The Eastern Europeans waited much more passively, without anger and impatience. Obviously, they were more used to waiting.

Like the rest of the Western tourists, I was also impatient. Twenty-eight hours later, again without explanation, our flight for Leningrad was announced and our vigil was over. Except that it hadn’t been a vigil. From the beginning to the end, we had fought the waiting, we had been angry and contemptuous, and we had felt that our rights were slighted. Later, much later, in a reflective moment, I saw in this incident a parable of Western culture. Stated simply, the lesson is this: Just as we rushed about that airport refusing to wait, impatient, convinced that nothing had a right to deny us what we wanted, so too we rush about our lives refusing to ever wait for things, refusing to remain in emotional tension. The effect of this impatience is the same everywhere: We see it in our economics, in our sexual morality, in our infidelities and in every proclivity to seize, as by right, what is gift and love.

Impatience, our inability to live with tension and longing, lies at the root of so much pathos within our lives. We see it, for instance, in our sexual lives. Today, fewer and fewer persons are waiting until marriage to have sex. Why? Because sex is such a powerful tension and we have never been taught to wait.

Increasingly, for both adult and teenage groups, I find it futile to even speak of confining sex to marriage. When one is unable to live in tension, it is totally unrealistic to suggest that tension as poignant as inconsummate sexuality must be lived with for long periods of time. The same impatience lies at the root of so much of what is wrong with us economically today. We feel we have right to all the good things we want. They are there, so why should we have to wait? So we mortgage and borrow and demand higher wages and, one way or the other, get what we want.
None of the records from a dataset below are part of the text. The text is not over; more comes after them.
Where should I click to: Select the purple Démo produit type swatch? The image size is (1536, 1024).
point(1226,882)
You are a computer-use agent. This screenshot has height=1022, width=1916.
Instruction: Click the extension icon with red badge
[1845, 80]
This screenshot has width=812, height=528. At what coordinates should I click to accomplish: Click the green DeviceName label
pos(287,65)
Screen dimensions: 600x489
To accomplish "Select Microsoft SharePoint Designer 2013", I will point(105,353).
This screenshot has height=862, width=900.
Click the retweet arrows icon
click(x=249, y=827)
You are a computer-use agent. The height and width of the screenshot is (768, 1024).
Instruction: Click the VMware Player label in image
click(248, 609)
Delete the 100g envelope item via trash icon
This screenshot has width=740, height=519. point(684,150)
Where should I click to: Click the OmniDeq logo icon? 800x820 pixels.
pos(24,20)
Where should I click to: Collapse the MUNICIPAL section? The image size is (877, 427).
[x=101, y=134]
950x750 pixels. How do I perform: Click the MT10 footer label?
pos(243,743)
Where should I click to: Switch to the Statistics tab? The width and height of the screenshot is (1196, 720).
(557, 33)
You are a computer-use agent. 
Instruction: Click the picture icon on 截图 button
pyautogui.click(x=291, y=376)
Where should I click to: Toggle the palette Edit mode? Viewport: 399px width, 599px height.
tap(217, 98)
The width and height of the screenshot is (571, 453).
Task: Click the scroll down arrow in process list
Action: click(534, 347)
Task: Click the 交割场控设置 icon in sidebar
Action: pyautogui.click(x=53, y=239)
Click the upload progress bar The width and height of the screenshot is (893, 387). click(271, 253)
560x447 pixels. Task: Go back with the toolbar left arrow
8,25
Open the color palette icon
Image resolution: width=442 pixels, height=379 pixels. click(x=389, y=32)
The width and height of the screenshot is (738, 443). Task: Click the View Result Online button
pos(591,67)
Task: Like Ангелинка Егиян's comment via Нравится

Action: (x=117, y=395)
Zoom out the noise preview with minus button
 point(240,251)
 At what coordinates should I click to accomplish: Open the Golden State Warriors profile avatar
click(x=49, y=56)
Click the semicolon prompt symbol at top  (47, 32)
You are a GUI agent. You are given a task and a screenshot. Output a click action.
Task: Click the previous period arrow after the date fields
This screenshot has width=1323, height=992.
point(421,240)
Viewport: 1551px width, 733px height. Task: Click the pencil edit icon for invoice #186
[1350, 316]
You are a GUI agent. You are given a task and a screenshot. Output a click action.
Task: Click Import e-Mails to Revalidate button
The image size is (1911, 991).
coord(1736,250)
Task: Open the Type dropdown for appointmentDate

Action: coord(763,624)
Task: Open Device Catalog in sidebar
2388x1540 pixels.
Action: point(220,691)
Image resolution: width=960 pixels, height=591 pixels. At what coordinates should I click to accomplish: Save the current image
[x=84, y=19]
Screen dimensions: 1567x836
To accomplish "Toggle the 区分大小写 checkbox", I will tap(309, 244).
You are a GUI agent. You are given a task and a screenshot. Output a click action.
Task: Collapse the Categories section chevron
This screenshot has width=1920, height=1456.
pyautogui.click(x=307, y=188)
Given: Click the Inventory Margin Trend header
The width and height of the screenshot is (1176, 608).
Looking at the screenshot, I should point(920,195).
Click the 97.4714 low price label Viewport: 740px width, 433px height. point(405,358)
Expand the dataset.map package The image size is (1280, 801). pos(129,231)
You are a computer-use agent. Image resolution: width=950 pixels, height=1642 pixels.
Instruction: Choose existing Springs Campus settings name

Our economy is in trouble because virtually everyone is living beyond their means and our culture itself resembles a group of impatient children stamping their feet, each demanding a huge share of the candy right now! Especially, however, we see this impatience in our inability to handle tension within relationships and within our lives in general.

Because of this, we never give proper birth to anything, love, life or meaning. Pain is a pregnancy. Through it we conceive and gestate. Pregnancies must be carried to term. Today, we end most of our pain artificially, by caesarean. Virtually everything in our lives is born prematurely, not fully formed, unable then to survive. That is why our lives are full of infidelities, things gone sour and superficiality. When we are in pain, instead of asking: “Can I stay with this pain? Is there a pregnancy for rebirth in this tension?”  We do whatever we can simply to relieve the tension. We never cry enough tears to bring the messiah to birth.

In East Coker, T.S. Eliot writes:

            “But the faith and the love and the hope are all in the waiting.

            Wait without thought, for you are not yet ready for thought:

            So the darkness shall be the light,

            and the stillness the dancing.”